Interestingly, it seems that there is some precipitation in Seattle for about 42% (152 days) of the year, but, at least for 2019, that’s only a few days more than cities like New York (148 days). Places like Hilo, Hawaii racked up an impressive 268 wet days last year.
So, if precipitation doesn’t fall more heavily or much more frequently over Seattle, why does it have such a soggy reputation?
According to Dr. Nick Bond and Karin Bumbaco (the State Climatologist and Assistant State Climatologist at the University of Washington, respectively) there could be several factors to blame. First, if you’re used to the summer rain and winter snow of east coast cities, Seattle’s wet winters and dry summers may seem unusual. Particularly because the wet seasons can be very wet (I’m looking at you, 30 days of rain in January 2020).
Bumbaco continues that our lack of snow may also be to blame. “I think the fact that lowland snow is uncommon here in comparison to much of the rest of the country (due to our mild winter temperatures) plays into the stereotype as well since our winter precipitation falls as rain.” Perhaps when your precipitation falls as snow, it doesn’t feel as wet and is thus less notable than when it falls as rain?

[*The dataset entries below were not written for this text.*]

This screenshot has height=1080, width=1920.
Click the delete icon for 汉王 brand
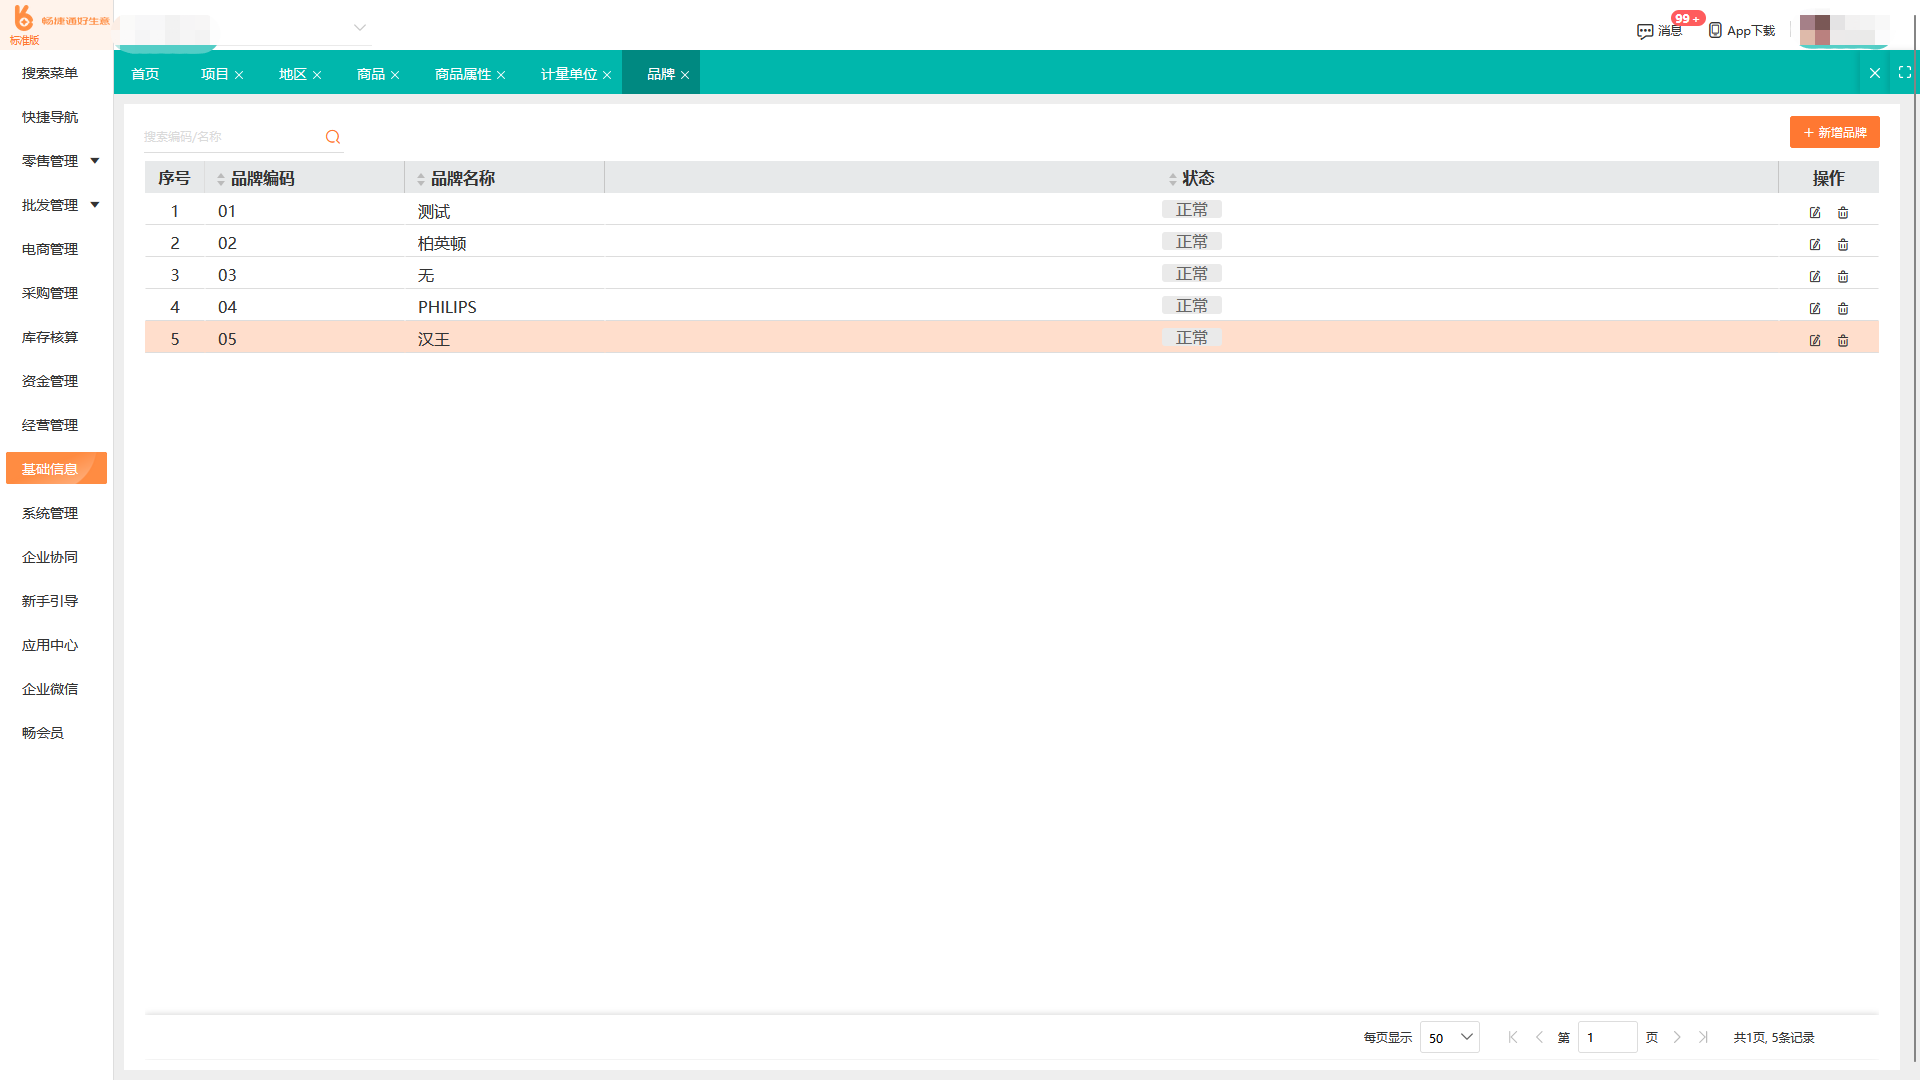tap(1844, 339)
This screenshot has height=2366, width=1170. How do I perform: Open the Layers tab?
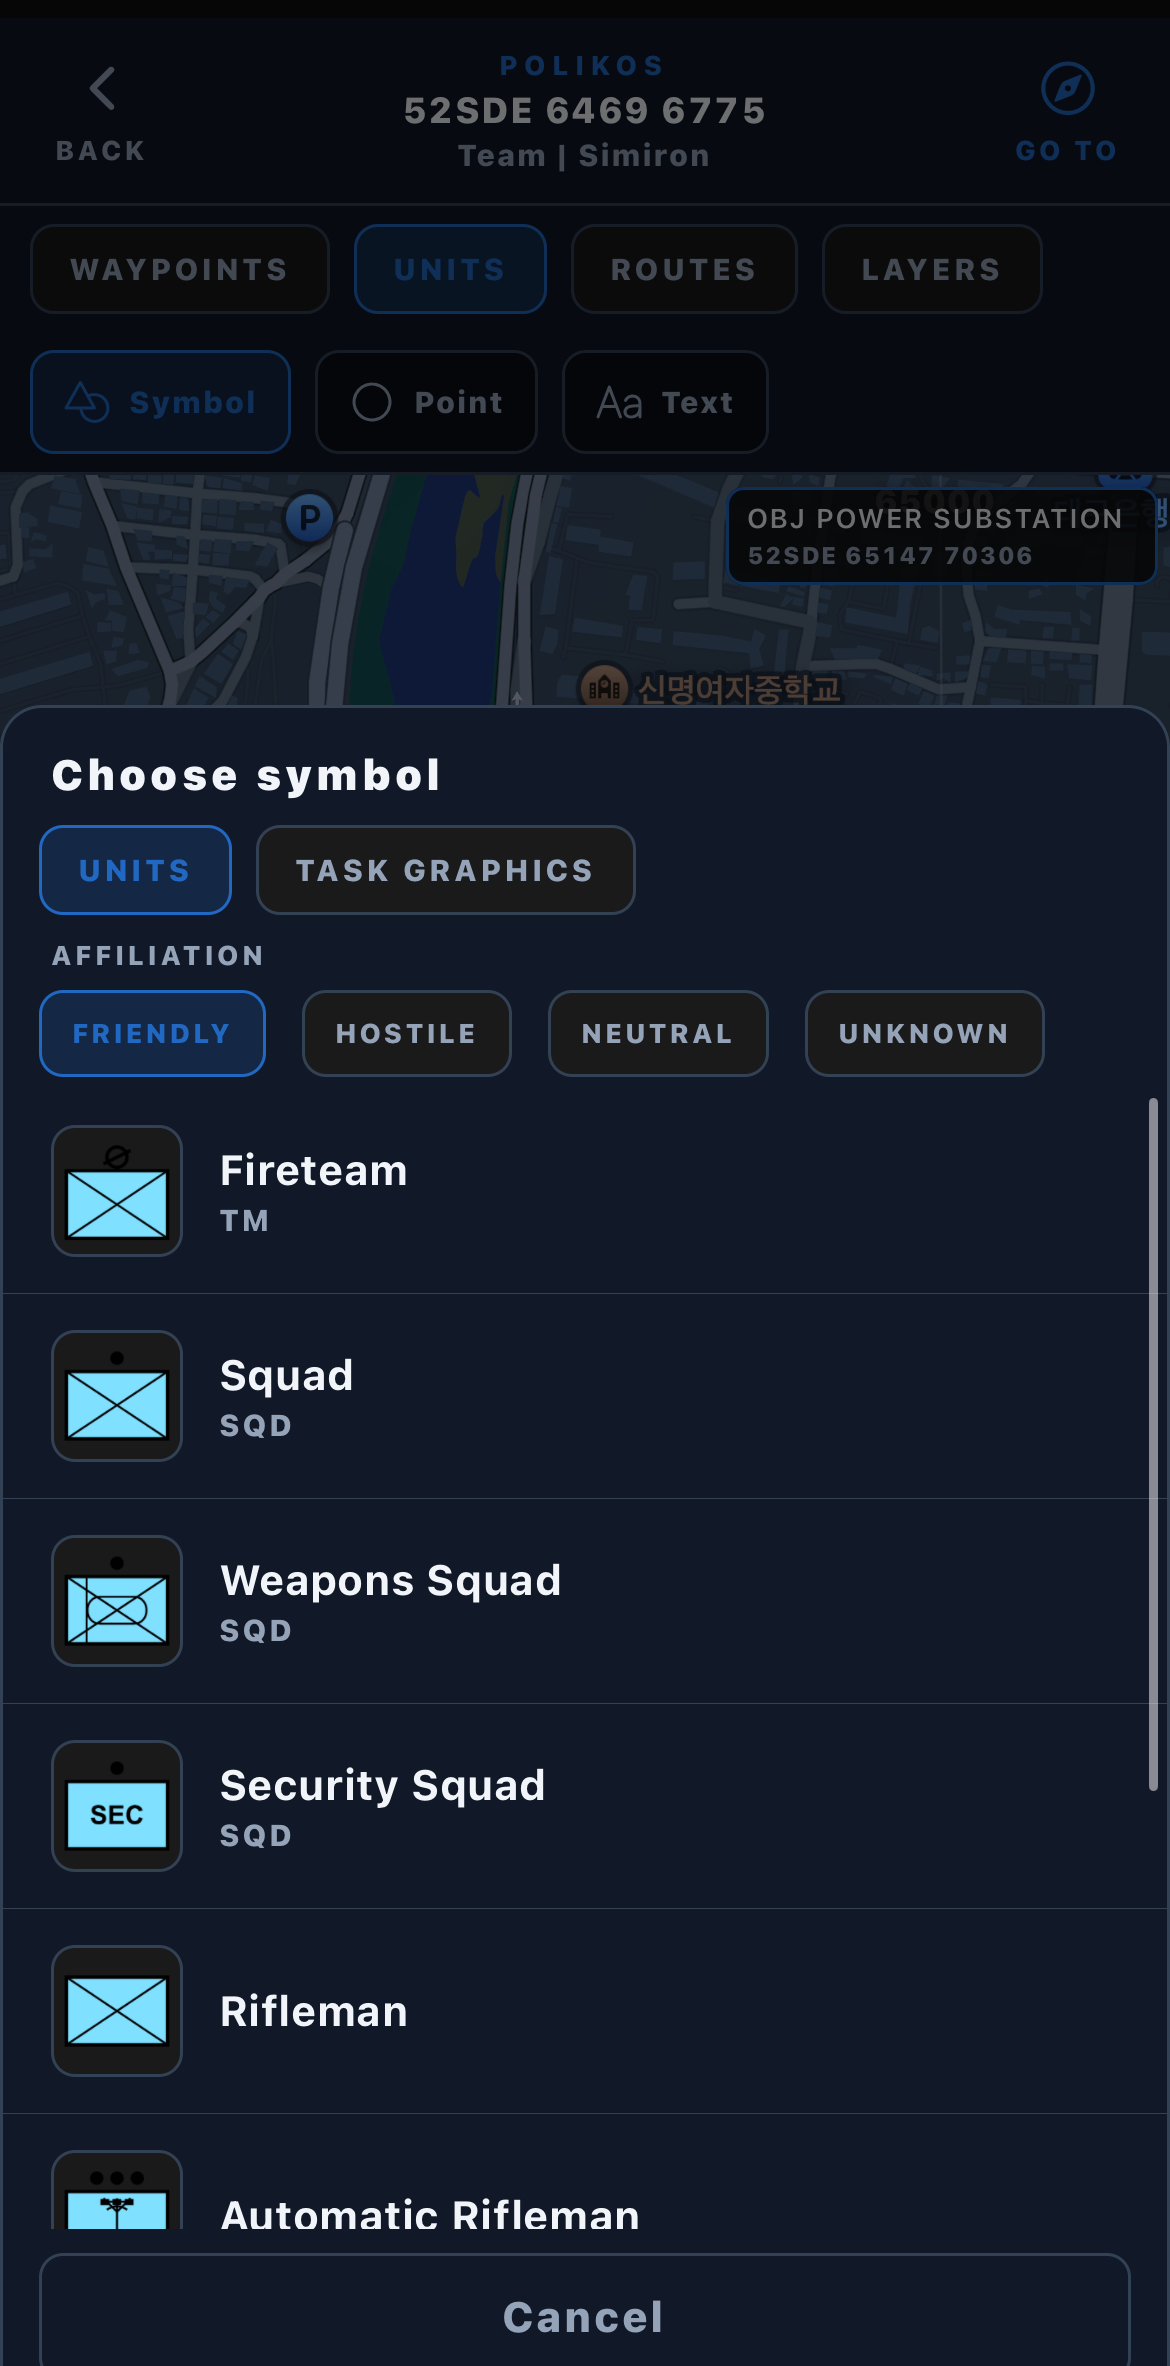click(932, 269)
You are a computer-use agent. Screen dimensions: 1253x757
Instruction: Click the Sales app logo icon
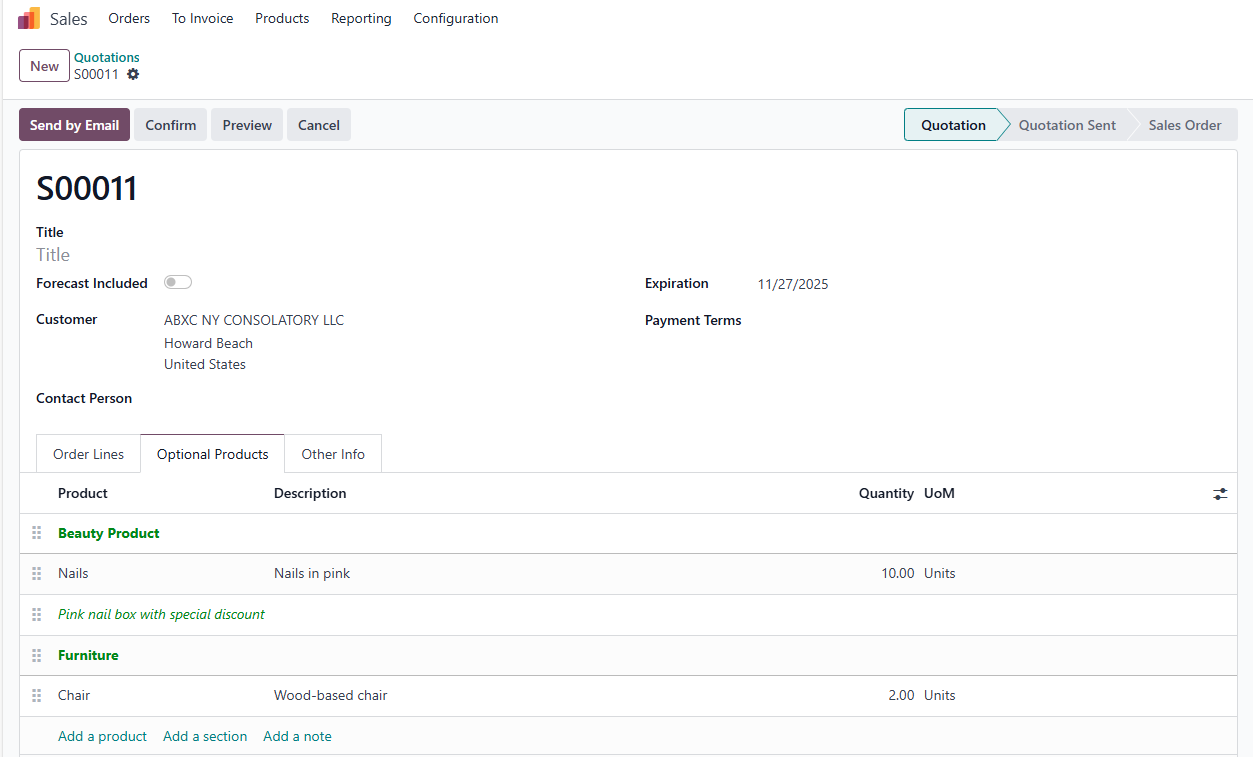point(29,18)
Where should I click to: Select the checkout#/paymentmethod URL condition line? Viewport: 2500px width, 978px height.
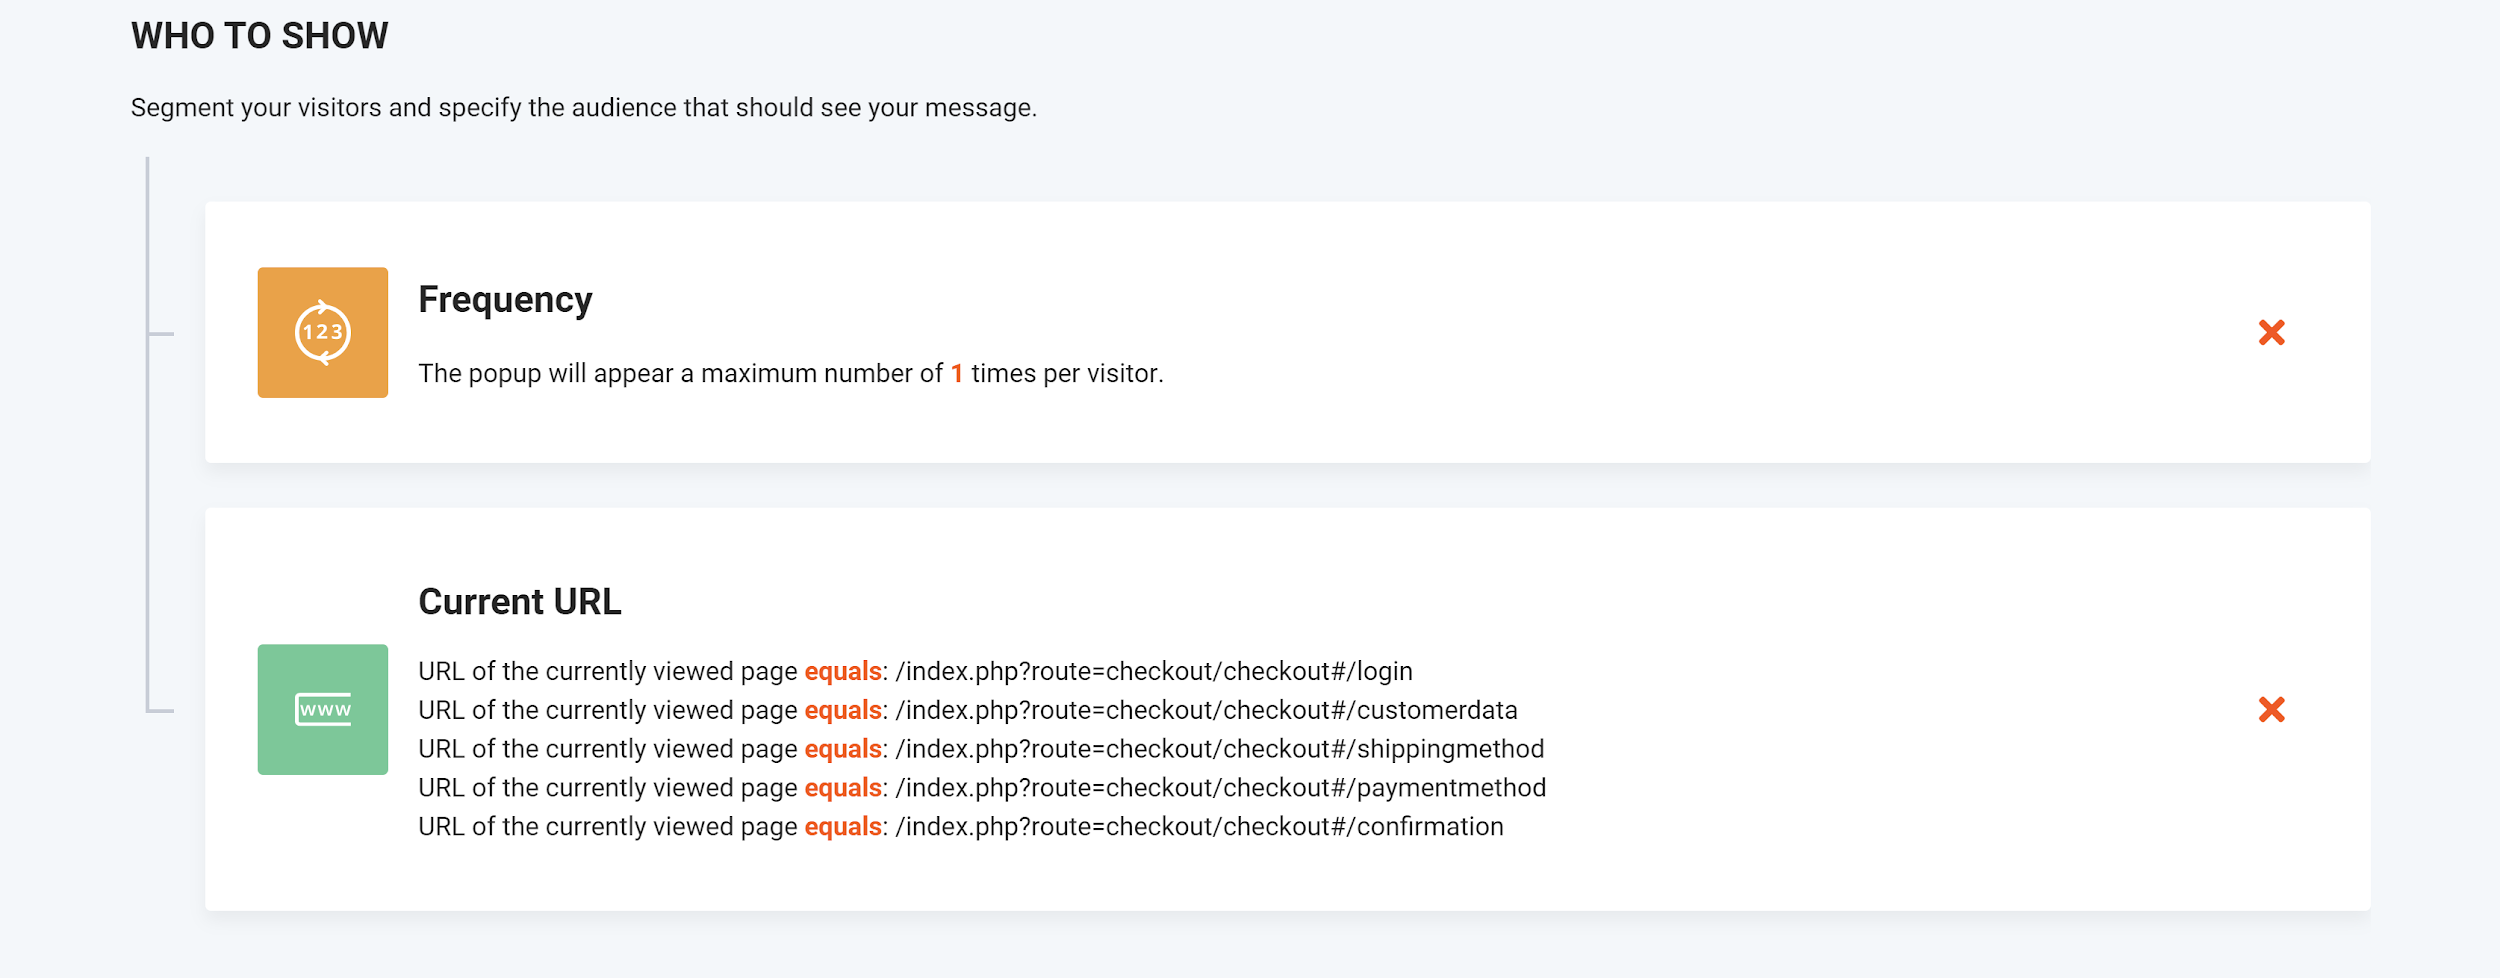982,788
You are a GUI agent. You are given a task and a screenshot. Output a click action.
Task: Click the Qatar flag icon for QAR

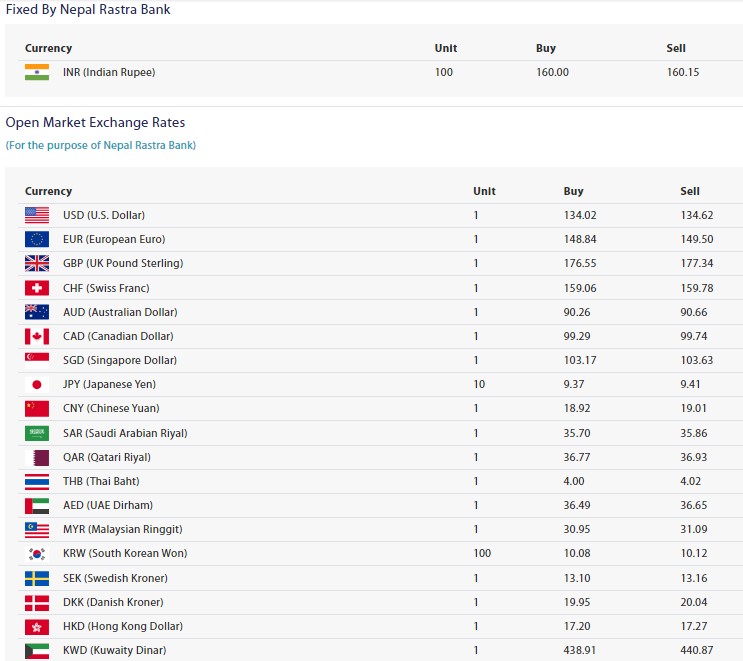(x=37, y=457)
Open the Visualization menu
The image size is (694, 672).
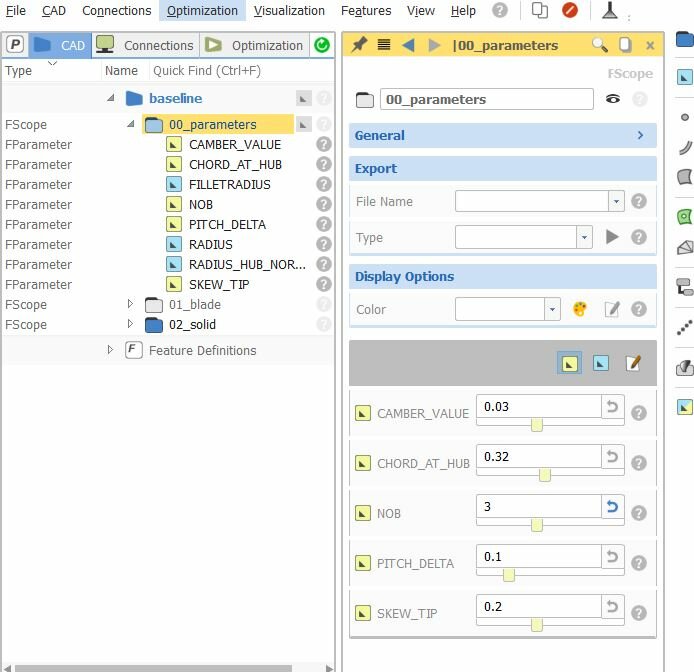pyautogui.click(x=289, y=10)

Bond also pointed out another feature of Seattle’s wet season: the seemingly never-ending clouds. “After it has rained every day for an extended period, and the sky has been blanketed by clouds for seeming weeks, many newbies [to Seattle] might expect the sun is bound to appear again soon but guess again”. The clouds here may not always predict precipitation, but maybe their ubiquity makes it feel like we’re always on the precipice of a storm.
At the end of the day, both seem to agree that the mistiness is a part of life in Seattle, even with its overblown reputation. In Bond’s words “a truly enlightened Pacific Northwesterner essentially ignores the rain”. So if you make your way to the Emerald City and want to blend in like a true local, leave the umbrella at home.